There are 3 large indoor malls in Northern Virginia. Tyson’s Corner Center, Fair Oaks, and Springfield.
There used to be another sizeable one, Landmark Mall - which apparently became an indoor mall shortly before we moved here, and is now GONE (as in, demolished; in the past year or so). It was hell to get to by road, even though on paper it was well-located.
Tysons and Fair Oaks are crowded and the vast majority of the spots are filled. Springfield was on the decline for many years - and part of that was deliberate as the management / owners wanted to shut it down and redo the whole property. They eventually did so (including a strategic bankruptcy), but many of the plans for the property simply evaporated (housing etc.). Most of the spots are filled, but nothing upscale, and there are still a fair number of empty spots.
We mostly go there for movies or a meal; heavy-duty shopping trips involve Fair Oaks, for the most part.
Interestingly, the trend nowadays is for outdoor shopping centers - like the one near my house growing up (that later became enclosed). I’m not sure why that is; I guess they’ve gotten away from the concept that “we need to find ways to encourage people to hang out here, up to and including making it HARD TO FIND AN EXIT”. The few times I visit such a place in wintertime, I just run in, get what I need, then leave quickly - no impulse purchases!
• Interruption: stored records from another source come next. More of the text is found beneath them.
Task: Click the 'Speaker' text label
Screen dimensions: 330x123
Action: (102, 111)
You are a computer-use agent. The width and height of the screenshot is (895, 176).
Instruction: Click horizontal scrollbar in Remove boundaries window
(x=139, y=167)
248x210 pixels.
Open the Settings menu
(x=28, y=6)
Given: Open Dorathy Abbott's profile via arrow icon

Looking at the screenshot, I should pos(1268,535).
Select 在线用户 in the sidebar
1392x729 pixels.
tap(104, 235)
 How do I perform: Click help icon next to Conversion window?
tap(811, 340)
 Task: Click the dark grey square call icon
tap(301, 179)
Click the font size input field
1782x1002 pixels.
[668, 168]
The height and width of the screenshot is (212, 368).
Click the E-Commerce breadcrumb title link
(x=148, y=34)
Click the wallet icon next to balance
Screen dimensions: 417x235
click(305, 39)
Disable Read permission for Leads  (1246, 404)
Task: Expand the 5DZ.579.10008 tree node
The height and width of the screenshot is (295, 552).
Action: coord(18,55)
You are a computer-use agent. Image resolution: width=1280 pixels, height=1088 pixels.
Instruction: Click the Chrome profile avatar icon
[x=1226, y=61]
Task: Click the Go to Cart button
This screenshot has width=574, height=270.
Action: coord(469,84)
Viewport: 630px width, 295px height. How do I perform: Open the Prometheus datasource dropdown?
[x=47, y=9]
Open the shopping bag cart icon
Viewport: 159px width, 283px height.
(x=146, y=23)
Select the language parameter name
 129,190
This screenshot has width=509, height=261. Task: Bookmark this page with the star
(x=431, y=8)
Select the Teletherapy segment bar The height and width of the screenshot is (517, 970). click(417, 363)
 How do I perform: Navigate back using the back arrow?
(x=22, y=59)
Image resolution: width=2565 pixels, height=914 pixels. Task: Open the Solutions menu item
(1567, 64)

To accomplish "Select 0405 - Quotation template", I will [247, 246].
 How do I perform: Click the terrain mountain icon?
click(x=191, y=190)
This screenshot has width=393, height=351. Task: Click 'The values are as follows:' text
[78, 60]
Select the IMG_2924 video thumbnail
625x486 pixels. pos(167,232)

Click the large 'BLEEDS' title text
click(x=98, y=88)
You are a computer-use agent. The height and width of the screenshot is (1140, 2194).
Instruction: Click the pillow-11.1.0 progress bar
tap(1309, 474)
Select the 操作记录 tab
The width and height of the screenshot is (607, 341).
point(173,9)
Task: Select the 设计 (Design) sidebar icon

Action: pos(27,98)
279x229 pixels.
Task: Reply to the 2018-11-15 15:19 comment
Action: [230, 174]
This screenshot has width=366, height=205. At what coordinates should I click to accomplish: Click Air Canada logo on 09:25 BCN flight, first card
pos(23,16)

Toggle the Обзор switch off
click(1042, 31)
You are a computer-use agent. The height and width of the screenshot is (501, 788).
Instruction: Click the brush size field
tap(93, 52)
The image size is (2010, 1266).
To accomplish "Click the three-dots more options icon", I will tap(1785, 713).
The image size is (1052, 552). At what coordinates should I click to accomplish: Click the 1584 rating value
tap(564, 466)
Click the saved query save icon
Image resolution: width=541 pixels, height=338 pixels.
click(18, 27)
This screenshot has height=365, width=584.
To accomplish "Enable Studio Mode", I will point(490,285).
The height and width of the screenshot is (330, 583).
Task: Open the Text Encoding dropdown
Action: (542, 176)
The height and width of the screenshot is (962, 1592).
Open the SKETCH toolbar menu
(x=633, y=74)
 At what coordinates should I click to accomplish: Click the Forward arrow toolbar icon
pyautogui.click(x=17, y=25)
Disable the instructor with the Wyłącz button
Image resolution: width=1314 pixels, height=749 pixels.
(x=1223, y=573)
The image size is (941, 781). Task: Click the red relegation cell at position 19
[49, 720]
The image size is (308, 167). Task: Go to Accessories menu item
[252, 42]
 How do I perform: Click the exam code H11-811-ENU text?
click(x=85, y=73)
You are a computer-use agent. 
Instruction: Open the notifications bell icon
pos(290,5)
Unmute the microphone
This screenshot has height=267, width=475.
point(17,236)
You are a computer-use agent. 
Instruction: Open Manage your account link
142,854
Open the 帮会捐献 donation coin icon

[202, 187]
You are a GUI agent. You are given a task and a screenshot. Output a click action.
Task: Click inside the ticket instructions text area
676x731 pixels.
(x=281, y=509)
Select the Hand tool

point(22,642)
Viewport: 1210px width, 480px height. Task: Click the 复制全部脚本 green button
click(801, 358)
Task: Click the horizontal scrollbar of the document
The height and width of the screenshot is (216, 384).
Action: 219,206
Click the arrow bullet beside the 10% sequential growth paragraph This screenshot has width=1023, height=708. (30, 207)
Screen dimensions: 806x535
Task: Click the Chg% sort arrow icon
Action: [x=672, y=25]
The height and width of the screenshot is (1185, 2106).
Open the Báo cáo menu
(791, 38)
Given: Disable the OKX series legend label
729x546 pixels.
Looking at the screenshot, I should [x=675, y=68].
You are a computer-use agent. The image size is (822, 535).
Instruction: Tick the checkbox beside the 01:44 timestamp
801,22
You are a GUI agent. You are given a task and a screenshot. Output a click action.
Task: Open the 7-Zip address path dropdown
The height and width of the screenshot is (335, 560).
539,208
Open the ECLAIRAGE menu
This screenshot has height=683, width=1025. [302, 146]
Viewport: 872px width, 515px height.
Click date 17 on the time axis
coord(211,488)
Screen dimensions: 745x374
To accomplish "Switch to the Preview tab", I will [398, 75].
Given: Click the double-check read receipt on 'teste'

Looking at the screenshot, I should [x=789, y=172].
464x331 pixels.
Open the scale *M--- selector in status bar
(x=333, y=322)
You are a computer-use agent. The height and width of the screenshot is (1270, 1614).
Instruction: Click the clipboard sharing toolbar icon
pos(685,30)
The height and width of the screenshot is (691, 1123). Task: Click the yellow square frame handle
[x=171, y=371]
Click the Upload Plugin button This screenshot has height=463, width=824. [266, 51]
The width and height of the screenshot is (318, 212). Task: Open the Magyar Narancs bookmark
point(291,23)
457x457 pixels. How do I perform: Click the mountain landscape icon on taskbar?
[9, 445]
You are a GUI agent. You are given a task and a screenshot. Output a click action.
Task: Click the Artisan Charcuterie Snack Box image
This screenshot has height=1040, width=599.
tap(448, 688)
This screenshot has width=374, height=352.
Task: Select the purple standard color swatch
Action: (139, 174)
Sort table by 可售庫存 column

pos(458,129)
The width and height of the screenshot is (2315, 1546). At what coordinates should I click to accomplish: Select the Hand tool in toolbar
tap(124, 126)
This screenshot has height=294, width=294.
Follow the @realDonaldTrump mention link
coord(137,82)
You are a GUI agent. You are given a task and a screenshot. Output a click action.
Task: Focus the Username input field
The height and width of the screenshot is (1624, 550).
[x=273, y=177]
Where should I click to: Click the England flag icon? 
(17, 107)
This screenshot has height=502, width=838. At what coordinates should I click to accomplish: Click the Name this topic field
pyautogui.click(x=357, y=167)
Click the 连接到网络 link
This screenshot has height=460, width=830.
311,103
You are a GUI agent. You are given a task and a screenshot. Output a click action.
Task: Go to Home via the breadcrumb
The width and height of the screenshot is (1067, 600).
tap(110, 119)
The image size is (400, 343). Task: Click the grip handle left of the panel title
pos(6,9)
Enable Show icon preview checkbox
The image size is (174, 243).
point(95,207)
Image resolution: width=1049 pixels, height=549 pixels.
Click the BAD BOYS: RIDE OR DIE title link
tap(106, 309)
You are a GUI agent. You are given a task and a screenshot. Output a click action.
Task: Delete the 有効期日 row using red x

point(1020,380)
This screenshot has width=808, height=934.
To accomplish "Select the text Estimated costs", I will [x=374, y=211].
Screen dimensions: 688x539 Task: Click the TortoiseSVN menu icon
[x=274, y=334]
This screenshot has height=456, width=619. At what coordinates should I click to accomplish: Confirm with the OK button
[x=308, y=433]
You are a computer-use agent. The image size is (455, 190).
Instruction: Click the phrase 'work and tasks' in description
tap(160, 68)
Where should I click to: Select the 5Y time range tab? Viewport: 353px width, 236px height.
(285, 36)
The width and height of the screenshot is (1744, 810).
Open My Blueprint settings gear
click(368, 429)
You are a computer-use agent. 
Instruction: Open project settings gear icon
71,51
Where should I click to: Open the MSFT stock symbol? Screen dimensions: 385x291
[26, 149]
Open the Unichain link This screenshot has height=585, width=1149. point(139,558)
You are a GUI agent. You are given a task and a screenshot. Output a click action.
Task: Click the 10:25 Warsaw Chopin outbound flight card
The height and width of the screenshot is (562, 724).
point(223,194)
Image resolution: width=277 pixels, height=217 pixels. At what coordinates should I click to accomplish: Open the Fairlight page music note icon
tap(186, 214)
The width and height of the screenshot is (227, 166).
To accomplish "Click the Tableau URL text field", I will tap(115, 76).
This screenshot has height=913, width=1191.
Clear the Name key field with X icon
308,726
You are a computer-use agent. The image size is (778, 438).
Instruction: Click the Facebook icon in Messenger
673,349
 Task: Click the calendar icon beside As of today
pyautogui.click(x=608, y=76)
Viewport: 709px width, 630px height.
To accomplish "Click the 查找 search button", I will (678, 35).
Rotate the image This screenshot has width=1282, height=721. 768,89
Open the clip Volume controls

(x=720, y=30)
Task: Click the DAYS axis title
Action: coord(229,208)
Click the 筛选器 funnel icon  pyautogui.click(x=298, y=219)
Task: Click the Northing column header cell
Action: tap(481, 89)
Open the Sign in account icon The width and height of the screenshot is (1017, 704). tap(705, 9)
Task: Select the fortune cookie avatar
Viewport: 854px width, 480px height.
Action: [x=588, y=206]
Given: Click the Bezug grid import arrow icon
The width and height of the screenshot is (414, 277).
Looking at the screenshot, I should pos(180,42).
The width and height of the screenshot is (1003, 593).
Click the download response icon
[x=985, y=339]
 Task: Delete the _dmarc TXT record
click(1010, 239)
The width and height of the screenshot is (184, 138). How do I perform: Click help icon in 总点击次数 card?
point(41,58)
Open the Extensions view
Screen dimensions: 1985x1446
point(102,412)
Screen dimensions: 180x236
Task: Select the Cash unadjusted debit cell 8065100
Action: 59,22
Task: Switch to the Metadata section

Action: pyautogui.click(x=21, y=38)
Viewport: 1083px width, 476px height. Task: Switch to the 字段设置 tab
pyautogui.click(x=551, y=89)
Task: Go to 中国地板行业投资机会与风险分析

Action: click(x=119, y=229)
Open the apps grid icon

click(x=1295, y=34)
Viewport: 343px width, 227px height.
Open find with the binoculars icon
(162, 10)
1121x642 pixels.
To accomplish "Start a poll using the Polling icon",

No need for climate control, cheaper to build and easier to sell off a portion of you need to. The attempt is to make “lifestyle centers” where people are encouraged to treat it like a park with ample benches, landscaping and sometimes performance areas. That doesn’t really help come winter but then who just hangs around a mall for no reason in the crush of the holidays anyway.
Late in their life the stores had little merchandise. They were effectively catalog showrooms.
Your friend couldn’t have cash-and-carried because they had nothing on their shelves backstage. They did however have lots of long term unbreakable leases on big boxes of useless space.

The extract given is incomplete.